We briefly caught award-winning Dublin singer-songwriter-instrumentalist-dramatist Conor O’Brien and his band, aka Villagers, on the Main Stage, before heading back to Caffe Nero for Hollie Rogers, Daisy Chute & Ed Blunt, who had played Black Deer last year. Once again this stage was brimming to the rafters, although Hollie and Ed were already on our radar, having seen them before at Coulsdon’s The Tuesday Night Music Club. Billed as “The band that isn’t a band", they didn’t disappoint, given singer, songwriter and guitarist Hollie’s incredible voice, and a big favourite of legend ‘Whisperin’ Bob Harris, who had handpicked this year’s Haley’s Bar roster. Not forgetting also Folk/Americana singer-songwriter, multi-instrumentalist Daisy, a regular on the London music scene, plus multi-instrumentalist songwriter Ed, who has drawn comparisons to the likes of Rufus Wainwright, The Divine Comedy and Paul Simon. Praise indeed.

We didn’t make either the Supajam or Livefire stages today, but as we approached the Ridge Stage for the final time today, to the strains of an amazing high-pitched female-like voice, we had to do a double-take when we arrived, given it was in fact a fella, namely Jalon Ngonda! Indeed, one of the most captivating performers on today’s Soul scene. Jalon's trio was exceptional, and another unexpected genre-twist Black Deer highlight.

Cut from the same cloth as legendary Folk singer-songwriters like Joan Baez, Bob Dylan and Joni Mitchell, we only caught fresh-faced, pony-tailed, Nashville based, evocative artist-writer, Zandi Holup’s Haley’s Bar set briefly, but immediately liked her raw brand of original Folk Country flourishes, emphasised by her emotive vocals. On the other hand, we‘re well acquainted with American Blues musician, Seasick Steve, the penultimate artist on the Main Stage, who we saw play down the road in Maidstone at a similarly very wet Ramblin’ Man back in 2015. Playing mostly personalised guitars, it was his perfect standard set and as ever the big crowd loved every moment.

Similar to last night’s Main Stage headliner, nine-time Grammy Award winner, Rock & Roll Hall of Fame inductee and international Country superstar, Shery Crow also had transport problems, although unlike Joe Bonamassa yesterday, it wasn’t the traffic jam around the M25. Unfortunately, Sheryl’s tour bus got totally stranded in the mud, although they did eventually retrieve it for her later in the day. On the other hand, it would have been great to have a photo of Ms. Crow pushing the bus, up to her ankles in the mud! Anyway, we digress. Suffice to say that, as expected she was fabulous, with a great sound, looking good, and opened up her set in front of a huge crowd with two of our favourites, ‘Real Gone’ and ' Change Would Do You Good', also including in her sixteen-song set, 'All I Wanna Do' plus two covers, Peter Gabriel's 'Digging In The Dirt' and Cat Stevens' 'The First Cut Is The Deepest'.
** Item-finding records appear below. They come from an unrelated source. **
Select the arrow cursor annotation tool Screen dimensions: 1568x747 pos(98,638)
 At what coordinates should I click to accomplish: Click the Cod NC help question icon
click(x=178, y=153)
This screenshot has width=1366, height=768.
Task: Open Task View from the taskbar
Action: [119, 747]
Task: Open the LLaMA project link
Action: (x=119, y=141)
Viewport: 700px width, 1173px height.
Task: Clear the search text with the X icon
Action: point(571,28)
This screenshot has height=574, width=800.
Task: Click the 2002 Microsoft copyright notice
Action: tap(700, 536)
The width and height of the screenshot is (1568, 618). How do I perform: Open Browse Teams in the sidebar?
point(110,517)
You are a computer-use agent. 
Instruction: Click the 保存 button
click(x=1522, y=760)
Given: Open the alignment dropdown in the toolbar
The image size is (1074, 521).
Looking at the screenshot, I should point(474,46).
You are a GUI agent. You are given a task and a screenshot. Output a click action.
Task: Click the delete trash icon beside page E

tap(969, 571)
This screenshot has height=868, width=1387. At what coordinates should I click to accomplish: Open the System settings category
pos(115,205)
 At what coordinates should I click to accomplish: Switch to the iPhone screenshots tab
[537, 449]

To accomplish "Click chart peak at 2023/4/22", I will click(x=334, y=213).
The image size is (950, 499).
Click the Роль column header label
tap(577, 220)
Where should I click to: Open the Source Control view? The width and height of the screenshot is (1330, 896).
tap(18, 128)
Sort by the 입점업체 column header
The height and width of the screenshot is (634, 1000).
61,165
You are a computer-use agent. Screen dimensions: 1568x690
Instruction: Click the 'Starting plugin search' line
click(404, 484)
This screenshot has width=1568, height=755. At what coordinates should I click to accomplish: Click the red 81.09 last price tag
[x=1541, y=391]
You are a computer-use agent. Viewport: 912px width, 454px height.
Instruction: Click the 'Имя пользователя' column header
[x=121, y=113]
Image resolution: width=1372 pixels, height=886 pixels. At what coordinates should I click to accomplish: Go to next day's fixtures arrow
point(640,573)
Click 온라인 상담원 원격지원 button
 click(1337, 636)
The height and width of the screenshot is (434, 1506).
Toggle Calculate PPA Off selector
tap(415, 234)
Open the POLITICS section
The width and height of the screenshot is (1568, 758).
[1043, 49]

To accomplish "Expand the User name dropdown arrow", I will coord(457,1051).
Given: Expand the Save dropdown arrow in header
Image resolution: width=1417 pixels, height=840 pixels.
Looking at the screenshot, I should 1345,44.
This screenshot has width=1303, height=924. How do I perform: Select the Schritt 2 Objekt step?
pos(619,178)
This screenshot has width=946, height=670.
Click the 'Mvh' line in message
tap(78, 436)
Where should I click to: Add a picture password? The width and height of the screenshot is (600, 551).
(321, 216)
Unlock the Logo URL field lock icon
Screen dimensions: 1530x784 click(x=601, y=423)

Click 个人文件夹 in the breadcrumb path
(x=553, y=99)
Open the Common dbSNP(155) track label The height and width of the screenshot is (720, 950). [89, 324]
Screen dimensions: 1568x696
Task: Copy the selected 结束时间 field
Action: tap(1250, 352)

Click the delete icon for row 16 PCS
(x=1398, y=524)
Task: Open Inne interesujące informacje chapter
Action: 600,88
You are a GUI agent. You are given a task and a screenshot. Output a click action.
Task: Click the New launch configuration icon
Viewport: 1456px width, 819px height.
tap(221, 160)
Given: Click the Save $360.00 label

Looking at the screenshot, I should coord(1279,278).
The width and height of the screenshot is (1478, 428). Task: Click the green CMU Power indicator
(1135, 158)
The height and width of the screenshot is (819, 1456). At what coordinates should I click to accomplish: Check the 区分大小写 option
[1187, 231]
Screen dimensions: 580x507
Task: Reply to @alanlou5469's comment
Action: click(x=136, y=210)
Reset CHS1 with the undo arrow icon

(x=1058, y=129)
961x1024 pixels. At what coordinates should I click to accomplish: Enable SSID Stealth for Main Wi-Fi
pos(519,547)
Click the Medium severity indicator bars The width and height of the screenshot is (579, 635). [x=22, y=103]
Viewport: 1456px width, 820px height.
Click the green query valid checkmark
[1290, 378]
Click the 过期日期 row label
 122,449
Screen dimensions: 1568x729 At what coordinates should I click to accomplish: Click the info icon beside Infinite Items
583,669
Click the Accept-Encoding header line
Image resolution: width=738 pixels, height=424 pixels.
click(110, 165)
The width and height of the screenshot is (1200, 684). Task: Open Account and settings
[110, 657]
As she closed out with an encore of 'Steve McQueen', to be honest, we sneaked out just before the end, before the masses turned our car park into the Somme! Despite the weather, it was another great day of live music. A big shout out also to all the staff and security who were brilliant, plus the sound and lighting was really good on all the stages, so a massive thumbs up to the technical teams. But overall a nice, good natured family festival with lots to do. Roll on tomorrow, with better weather hopefully!